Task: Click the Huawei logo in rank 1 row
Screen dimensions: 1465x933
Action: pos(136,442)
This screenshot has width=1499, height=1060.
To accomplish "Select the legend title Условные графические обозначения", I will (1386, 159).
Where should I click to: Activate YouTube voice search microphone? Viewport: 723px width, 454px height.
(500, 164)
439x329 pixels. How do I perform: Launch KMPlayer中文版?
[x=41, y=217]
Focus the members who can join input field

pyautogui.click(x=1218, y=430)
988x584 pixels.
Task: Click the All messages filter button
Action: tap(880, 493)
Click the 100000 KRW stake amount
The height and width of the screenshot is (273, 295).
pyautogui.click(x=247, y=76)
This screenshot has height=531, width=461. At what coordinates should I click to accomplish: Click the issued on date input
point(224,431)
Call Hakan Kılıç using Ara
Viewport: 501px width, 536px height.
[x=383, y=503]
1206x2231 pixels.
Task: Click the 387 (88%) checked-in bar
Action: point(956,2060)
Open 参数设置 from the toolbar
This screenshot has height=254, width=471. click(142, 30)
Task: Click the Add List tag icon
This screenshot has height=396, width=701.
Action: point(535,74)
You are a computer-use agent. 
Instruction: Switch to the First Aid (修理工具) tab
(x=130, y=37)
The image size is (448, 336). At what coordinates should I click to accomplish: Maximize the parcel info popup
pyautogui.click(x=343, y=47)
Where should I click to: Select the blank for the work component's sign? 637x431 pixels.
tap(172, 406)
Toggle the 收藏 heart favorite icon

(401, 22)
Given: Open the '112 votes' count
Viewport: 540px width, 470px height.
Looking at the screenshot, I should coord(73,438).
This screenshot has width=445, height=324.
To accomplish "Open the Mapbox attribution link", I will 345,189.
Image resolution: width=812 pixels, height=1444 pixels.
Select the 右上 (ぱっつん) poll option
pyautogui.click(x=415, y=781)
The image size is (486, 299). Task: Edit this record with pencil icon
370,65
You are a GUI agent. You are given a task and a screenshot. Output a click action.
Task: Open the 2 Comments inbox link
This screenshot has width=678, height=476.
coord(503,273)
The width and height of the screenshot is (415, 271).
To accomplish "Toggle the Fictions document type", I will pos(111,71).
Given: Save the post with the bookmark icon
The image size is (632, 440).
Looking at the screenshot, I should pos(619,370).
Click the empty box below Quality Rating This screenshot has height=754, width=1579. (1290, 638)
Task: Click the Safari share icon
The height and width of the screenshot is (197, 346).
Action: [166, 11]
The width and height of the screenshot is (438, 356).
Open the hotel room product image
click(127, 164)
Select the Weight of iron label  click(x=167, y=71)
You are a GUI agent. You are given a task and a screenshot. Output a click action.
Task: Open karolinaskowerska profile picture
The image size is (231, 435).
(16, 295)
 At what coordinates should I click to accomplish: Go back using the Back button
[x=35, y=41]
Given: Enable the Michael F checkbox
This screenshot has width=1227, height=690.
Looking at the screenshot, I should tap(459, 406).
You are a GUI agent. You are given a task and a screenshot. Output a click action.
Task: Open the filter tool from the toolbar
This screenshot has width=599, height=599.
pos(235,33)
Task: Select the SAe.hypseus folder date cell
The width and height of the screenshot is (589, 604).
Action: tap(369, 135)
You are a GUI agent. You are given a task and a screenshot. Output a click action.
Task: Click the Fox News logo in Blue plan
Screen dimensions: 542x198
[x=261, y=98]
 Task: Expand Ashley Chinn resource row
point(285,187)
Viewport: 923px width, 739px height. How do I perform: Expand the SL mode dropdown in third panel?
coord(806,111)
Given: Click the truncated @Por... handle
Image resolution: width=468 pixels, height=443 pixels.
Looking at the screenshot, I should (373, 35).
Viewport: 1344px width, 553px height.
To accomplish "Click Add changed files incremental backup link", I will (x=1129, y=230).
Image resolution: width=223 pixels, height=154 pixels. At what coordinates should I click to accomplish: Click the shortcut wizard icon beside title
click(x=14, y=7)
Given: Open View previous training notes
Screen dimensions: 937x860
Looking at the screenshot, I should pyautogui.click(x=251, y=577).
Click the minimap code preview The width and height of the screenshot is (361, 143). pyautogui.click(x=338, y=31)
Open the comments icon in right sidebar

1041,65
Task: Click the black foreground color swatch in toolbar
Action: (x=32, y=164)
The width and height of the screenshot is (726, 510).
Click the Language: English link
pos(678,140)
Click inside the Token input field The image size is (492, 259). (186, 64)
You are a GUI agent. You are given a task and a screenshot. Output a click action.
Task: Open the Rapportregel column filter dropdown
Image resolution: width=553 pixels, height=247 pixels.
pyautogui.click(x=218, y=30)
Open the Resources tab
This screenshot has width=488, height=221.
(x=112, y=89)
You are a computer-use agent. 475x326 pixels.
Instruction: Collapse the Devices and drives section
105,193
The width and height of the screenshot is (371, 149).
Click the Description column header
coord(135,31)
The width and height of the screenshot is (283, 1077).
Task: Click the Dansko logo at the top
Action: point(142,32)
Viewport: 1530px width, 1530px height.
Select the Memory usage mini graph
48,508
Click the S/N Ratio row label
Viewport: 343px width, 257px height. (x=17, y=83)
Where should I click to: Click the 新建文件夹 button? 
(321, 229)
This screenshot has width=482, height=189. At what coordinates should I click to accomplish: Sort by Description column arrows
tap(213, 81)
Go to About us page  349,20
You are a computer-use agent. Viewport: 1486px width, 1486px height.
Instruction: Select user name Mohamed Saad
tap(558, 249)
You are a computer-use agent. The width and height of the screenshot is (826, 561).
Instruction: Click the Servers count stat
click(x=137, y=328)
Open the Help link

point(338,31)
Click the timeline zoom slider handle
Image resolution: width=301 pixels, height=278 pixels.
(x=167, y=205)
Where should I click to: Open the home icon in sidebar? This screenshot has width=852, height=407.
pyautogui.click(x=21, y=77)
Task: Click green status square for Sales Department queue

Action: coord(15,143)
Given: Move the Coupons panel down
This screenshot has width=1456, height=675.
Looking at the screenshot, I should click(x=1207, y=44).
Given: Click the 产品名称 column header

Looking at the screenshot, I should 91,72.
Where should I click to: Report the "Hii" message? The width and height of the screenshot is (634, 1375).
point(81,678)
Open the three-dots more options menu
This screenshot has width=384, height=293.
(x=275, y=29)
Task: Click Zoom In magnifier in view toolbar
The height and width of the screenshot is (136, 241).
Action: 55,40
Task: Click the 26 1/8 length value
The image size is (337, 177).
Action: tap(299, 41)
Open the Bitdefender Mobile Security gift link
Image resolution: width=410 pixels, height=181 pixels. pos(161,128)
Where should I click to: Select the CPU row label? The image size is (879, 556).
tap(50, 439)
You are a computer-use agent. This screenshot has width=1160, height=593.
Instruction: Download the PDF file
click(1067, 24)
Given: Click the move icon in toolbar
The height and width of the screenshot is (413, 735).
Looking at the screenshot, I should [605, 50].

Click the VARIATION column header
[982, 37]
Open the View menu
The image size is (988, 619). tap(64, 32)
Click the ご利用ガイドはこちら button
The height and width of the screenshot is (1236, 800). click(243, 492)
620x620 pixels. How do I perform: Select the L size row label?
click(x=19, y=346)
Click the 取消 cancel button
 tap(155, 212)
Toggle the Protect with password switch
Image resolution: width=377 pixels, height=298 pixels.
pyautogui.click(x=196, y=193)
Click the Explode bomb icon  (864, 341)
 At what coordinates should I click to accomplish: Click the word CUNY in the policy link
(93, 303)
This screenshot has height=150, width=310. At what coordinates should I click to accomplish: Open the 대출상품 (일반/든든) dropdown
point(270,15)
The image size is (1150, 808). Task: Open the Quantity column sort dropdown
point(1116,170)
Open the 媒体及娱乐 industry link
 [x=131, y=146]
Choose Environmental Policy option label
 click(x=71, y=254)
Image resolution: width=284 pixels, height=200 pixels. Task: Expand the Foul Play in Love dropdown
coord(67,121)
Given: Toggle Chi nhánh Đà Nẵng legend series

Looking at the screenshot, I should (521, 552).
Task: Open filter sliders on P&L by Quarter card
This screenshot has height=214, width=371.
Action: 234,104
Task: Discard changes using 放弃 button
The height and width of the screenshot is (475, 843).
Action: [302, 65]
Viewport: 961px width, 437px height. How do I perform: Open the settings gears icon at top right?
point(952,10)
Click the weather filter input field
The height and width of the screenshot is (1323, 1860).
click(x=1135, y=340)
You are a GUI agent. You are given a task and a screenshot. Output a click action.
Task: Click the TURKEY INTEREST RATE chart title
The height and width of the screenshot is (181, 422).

_About this exercise:_ Each line in the data where the string "will" occurs should be identified and copied.

_Solved exercise:_
To accomplish "Select the legend title Условные графические обозначения", I will (1386, 159).
To accomplish "Open the Mapbox attribution link", I will 345,189.
To accomplish "Toggle the Fictions document type", I will pos(111,71).
To accomplish "Click Add changed files incremental backup link", I will (x=1129, y=230).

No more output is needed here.